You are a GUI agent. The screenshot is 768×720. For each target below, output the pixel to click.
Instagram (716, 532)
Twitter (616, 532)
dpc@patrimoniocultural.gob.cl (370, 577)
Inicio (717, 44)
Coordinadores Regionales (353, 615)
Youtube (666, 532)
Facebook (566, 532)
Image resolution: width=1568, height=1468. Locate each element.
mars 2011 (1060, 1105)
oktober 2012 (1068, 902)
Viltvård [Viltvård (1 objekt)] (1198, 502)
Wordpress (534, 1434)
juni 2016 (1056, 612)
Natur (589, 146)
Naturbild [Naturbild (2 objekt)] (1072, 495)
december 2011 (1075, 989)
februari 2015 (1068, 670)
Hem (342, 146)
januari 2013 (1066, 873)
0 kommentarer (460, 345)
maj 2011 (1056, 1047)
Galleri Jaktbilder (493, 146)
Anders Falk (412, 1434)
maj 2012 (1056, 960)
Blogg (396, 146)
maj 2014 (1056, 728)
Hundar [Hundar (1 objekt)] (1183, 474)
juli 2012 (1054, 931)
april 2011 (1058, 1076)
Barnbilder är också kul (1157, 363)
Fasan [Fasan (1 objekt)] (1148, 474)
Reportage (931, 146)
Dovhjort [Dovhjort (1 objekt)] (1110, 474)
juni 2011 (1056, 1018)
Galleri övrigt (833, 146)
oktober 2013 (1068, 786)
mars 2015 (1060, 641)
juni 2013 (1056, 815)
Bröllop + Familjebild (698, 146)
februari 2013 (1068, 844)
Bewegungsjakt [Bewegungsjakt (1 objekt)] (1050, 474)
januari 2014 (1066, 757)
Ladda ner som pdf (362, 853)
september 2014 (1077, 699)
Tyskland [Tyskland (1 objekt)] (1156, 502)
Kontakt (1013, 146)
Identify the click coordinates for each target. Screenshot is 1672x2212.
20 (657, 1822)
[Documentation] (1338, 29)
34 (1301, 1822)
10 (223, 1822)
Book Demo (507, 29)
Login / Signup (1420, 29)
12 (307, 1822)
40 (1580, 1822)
☆ ☆ ☆ ☆ ☆
## What to produce
Copy out the part of the data that opens with the line containing "februari 2013 (1068, 844)" and closes with the last line of the data, keeping every line in place and offsetting each coordinate value by adding 40 to it.

## Answer in full
februari 2013 (1108, 884)
Bewegungsjakt [Bewegungsjakt (1 objekt)] (1090, 514)
januari 2014 (1106, 797)
Ladda ner som pdf (402, 893)
september 2014 (1117, 739)
Tyskland [Tyskland (1 objekt)] (1196, 542)
Kontakt (1053, 186)
Identify the click coordinates for each target. Screenshot is 1672x2212.
20 (697, 1862)
[Documentation] (1378, 69)
34 (1341, 1862)
10 (263, 1862)
Book Demo (547, 69)
Login / Signup (1460, 69)
12 (347, 1862)
40 (1620, 1862)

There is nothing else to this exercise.